A little birdie named Kris tipped me off to the interesting fact that Corinth (home of the Corinthians, to whom St. Paul's letter is addressed) hosted the Isthmian games, which were held the year before and the year after the Olympic games.


US troops liberate Rome (WWII)– 1944

The Marshall plan is announced by US Secretary of State George C. Marshall in address at Harvard University– 1947

Senator Robert Kennedy was shot by Sirhan Sirhan at the Ambassador Hotel in Los Angeles– 1968

Deaths of Ronald Reagan (40th U.S. president) – 2004, and Ray Bradbury (science fiction author) – 2012


Natural: World Environment Day-- Beginning in 1974, the observance has been held annually on June 5, a date that commemorates the start of the landmark 1972 United Nations Conference on the Human Environment, in Stockholm, Sweden.


Italian Word of the Day: Benessere (well-being)
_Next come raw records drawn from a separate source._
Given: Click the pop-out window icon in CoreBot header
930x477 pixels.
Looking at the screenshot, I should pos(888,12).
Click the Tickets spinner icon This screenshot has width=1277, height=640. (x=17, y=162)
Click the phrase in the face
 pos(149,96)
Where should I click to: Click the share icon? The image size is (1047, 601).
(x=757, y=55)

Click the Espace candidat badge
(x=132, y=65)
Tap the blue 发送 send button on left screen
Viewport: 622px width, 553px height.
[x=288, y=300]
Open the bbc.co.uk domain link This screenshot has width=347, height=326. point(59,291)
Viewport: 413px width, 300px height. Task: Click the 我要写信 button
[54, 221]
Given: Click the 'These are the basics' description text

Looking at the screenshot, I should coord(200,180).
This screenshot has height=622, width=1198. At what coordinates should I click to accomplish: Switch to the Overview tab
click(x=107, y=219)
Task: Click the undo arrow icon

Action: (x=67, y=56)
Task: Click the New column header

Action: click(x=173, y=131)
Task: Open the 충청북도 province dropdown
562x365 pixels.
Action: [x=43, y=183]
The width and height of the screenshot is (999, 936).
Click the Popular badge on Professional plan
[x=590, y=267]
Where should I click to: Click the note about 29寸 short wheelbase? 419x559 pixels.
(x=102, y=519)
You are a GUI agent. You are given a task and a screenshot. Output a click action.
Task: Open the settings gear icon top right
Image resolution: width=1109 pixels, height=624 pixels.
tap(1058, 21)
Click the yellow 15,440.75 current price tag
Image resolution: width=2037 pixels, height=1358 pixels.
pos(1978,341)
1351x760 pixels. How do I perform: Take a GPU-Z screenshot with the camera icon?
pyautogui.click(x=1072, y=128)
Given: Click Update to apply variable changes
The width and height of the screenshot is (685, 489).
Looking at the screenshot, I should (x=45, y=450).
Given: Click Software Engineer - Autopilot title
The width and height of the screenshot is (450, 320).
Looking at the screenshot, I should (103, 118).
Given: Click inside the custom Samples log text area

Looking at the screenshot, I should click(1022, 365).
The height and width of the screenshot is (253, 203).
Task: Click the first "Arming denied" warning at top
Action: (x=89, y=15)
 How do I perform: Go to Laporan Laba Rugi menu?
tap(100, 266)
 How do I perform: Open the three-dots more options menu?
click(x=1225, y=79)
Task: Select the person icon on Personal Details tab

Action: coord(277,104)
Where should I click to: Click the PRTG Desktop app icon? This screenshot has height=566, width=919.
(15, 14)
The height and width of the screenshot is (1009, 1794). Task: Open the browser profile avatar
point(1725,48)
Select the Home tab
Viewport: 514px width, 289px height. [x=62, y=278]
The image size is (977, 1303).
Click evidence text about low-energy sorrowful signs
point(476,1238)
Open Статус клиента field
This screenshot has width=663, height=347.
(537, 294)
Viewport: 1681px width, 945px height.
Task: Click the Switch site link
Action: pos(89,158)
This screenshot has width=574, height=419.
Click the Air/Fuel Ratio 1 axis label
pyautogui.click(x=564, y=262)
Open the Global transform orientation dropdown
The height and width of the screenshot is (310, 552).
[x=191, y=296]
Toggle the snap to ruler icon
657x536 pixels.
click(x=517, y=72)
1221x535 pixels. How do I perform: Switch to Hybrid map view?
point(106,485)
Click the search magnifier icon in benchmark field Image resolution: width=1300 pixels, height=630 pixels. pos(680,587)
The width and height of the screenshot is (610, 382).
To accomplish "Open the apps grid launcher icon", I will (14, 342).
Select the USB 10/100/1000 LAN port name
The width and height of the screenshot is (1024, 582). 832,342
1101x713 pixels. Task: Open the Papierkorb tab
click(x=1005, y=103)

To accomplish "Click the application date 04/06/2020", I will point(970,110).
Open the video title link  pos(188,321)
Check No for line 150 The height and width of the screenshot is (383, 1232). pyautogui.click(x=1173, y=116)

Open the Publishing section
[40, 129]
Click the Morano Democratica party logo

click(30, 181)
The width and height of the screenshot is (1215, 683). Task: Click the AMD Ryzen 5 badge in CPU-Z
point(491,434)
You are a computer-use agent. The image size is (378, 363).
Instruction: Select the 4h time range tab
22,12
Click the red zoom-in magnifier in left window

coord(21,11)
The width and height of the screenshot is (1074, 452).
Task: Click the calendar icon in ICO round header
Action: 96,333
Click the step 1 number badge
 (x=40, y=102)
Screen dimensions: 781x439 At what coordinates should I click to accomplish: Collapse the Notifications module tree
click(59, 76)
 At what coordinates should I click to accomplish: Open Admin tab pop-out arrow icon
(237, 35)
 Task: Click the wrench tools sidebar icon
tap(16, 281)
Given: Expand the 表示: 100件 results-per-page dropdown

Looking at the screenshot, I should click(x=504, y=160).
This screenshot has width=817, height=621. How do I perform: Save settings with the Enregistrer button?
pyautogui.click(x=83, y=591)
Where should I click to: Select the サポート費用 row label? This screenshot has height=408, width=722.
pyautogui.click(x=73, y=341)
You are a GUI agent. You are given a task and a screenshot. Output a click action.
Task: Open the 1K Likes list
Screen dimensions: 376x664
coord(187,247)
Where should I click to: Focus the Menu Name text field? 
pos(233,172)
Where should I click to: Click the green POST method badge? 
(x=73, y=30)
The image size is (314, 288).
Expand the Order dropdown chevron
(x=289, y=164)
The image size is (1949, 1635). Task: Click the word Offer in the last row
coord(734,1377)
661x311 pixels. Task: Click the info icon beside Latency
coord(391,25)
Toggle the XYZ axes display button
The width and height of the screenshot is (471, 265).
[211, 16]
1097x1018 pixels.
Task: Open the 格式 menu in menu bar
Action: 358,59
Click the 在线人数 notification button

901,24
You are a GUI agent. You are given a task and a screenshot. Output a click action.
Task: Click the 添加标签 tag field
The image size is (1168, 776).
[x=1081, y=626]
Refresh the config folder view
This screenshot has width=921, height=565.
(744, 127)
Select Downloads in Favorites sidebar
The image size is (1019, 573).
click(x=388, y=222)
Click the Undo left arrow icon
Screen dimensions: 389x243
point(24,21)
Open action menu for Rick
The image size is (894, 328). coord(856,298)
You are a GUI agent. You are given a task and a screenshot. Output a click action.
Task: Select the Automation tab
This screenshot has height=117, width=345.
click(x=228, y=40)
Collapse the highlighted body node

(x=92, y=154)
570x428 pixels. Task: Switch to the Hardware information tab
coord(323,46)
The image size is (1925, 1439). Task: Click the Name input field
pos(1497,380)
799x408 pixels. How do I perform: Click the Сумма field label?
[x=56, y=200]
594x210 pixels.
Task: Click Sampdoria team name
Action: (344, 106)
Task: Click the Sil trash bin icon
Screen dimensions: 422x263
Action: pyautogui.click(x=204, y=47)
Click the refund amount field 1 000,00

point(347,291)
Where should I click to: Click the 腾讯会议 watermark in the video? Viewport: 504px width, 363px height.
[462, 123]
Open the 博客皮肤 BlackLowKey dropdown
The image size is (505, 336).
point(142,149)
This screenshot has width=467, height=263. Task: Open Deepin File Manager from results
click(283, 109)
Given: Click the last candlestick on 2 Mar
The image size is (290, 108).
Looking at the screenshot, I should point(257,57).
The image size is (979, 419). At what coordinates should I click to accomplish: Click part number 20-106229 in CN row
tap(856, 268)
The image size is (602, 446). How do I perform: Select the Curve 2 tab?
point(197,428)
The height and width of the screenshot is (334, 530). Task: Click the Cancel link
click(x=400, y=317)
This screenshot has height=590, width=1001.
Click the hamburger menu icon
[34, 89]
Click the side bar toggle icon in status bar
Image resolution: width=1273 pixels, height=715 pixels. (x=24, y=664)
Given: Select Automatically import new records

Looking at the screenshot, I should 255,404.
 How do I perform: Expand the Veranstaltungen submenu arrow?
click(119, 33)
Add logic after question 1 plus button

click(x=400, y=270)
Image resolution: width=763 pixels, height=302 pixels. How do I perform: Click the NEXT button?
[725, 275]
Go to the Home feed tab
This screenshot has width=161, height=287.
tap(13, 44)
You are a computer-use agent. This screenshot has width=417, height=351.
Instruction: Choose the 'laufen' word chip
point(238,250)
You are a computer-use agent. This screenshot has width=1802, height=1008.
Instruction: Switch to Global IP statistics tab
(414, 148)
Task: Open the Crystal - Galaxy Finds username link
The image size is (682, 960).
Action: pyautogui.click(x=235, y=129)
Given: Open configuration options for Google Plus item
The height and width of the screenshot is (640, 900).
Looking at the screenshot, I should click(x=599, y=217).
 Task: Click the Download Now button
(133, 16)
Quote: "The wind is the only thing that absolutely cannot be bridled, cannot be “bottled up” or put in a box. We seek to “bottle up” the wind or put it in a box: it’s not possible. It is free. To pretend to enclose the Holy Spirit in concepts, definitions, theses or treatises, as modern rationalism has sometimes attempted to do, is to lose it, nullify it, or reduce it to the purely human spirit, to a simple spirit. There is, however, a similar temptation in the ecclesiastical field, and it is that of wanting to enclose the Holy Spirit in canons, institutions, definitions. The Spirit creates and animates institutions, but He himself cannot be “institutionalised,” “objectified”. The wind blows “where it wills,” so the Spirit distributes its gifts “as it wills” (1 Cor 12:11).


St Paul will make this the fundamental law of Christian action. “Where the Spirit of the Lord is, there is freedom (2 Cor 3:17), he says. A free person, a free Christian, is the one who has the Spirit of the Lord. This is a very special freedom, quite different from what is commonly understood. It is not freedom to do what one wants, but the freedom to freely do what God wants! Not freedom to do good or evil, but freedom to do good and do it freely, that is, by attraction, not compulsion. In other words, the freedom of children, not slaves."


-Pope Francis quoted in today's General Audience during his on-going catechesis on the Holy Spirit. At the end of the catechesis, Pope Francis announced that he is preparing a document on the Sacred Heart of Jesus to be released in September. The month of June is dedicated to the Sacred Heart of Jesus, whose feast day this year is Friday, June 7.